(Exercise instructions):
Locate every line in the records below that contains the word "item", and copy each one.
*** Opening Record set ***
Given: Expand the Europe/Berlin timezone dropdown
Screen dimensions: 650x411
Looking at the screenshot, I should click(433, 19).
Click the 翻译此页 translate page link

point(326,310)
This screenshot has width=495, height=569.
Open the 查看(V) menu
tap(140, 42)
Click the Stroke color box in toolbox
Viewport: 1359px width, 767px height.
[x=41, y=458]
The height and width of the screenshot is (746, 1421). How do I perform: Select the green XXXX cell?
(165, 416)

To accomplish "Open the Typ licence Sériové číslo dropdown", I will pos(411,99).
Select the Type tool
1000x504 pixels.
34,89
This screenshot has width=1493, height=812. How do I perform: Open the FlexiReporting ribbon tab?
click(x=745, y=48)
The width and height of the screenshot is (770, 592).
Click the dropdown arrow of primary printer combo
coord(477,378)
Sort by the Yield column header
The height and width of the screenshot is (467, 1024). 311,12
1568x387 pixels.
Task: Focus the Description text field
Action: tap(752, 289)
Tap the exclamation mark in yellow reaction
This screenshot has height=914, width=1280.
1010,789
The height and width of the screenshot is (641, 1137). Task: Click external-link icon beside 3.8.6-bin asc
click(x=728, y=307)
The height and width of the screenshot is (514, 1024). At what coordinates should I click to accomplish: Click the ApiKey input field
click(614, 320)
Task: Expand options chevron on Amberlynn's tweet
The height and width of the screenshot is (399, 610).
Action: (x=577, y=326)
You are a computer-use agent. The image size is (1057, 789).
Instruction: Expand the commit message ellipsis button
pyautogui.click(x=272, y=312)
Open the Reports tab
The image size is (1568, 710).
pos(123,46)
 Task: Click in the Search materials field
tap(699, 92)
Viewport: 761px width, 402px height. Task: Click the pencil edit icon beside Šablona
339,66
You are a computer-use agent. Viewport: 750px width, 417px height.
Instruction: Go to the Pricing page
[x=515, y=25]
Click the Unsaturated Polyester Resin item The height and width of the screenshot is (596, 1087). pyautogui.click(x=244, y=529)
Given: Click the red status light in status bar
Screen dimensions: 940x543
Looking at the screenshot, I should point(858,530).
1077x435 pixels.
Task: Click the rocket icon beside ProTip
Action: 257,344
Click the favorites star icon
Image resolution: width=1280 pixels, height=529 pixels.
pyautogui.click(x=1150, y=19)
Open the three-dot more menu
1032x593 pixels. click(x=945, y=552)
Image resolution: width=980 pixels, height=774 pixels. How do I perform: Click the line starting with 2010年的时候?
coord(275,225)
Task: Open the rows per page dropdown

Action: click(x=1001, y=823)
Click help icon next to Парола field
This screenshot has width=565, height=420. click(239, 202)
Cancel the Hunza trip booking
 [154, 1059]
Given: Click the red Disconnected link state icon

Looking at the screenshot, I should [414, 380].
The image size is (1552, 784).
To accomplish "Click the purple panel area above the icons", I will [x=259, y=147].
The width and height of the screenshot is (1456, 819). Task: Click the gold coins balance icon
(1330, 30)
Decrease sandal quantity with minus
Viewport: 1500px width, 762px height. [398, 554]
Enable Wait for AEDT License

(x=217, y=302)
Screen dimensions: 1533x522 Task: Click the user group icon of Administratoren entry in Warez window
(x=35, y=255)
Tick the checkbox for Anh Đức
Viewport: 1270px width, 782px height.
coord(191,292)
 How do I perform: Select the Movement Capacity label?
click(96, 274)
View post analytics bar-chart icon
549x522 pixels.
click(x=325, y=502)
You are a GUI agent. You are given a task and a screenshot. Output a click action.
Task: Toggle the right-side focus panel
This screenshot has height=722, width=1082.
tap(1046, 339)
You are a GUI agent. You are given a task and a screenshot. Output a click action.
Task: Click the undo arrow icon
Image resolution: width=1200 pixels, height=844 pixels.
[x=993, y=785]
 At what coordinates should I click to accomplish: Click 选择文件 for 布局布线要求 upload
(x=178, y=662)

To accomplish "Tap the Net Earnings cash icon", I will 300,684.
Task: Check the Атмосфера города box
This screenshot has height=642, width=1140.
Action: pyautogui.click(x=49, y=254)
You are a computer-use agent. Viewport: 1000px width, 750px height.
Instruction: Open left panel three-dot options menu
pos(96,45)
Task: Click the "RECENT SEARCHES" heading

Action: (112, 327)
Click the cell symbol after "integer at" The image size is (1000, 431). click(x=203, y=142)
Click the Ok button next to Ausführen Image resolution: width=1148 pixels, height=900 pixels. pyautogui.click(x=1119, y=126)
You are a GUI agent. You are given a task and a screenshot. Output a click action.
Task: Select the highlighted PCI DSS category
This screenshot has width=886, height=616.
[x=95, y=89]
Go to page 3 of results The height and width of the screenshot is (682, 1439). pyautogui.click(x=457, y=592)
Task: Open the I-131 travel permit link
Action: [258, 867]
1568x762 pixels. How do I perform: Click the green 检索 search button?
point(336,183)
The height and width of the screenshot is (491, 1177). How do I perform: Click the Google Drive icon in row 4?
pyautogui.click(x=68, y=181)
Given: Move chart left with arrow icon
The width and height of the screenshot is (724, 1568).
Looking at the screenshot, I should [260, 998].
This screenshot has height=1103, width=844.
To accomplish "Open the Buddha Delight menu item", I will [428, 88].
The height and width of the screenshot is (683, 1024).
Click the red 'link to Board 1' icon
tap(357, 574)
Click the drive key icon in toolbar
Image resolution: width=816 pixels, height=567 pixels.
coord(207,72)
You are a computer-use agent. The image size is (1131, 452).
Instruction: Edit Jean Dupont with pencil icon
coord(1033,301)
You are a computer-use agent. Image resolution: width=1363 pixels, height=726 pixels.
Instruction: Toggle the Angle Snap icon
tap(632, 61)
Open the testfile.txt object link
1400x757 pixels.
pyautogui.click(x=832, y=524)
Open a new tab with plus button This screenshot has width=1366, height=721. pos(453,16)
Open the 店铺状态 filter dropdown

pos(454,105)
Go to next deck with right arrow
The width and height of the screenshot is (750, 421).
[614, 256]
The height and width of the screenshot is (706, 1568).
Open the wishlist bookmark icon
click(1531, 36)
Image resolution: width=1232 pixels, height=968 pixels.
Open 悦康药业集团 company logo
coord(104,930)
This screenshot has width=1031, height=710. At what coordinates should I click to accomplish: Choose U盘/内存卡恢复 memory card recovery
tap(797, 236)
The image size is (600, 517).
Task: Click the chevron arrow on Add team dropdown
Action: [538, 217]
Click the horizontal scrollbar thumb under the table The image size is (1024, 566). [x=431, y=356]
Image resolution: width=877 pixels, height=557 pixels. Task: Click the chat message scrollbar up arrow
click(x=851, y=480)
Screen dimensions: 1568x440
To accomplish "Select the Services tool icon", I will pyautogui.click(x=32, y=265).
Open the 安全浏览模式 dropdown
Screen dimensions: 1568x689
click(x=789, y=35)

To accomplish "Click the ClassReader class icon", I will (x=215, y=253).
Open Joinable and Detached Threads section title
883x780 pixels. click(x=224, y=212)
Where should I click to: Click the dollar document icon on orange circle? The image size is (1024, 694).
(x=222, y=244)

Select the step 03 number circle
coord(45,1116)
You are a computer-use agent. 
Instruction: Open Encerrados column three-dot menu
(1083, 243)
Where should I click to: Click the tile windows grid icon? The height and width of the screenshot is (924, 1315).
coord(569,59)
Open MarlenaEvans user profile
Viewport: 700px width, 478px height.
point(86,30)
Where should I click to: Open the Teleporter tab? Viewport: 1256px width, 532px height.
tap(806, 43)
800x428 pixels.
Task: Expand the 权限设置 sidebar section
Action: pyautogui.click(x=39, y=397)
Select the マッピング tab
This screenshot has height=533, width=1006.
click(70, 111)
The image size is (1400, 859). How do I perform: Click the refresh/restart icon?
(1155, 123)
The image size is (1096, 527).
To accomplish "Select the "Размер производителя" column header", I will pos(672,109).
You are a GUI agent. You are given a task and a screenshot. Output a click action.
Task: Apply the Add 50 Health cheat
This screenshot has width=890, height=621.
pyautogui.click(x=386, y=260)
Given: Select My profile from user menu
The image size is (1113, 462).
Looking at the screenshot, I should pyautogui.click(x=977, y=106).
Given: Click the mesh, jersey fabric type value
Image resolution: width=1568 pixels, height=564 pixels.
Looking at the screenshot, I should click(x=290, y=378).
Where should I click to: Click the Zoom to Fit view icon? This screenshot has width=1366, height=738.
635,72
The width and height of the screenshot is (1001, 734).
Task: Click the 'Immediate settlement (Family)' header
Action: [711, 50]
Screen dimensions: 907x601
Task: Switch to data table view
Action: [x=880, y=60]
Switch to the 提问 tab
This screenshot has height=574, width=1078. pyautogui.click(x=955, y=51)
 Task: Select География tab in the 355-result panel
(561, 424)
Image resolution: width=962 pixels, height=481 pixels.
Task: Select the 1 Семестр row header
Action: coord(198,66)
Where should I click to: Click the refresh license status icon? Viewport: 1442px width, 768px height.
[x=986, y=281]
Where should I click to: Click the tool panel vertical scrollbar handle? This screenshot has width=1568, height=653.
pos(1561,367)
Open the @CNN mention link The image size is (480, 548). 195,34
*** Closing Record set ***
(Output for this task):
Click the Unsaturated Polyester Resin item The height and width of the screenshot is (596, 1087). pyautogui.click(x=244, y=529)
To accomplish "Open the Buddha Delight menu item", I will [428, 88].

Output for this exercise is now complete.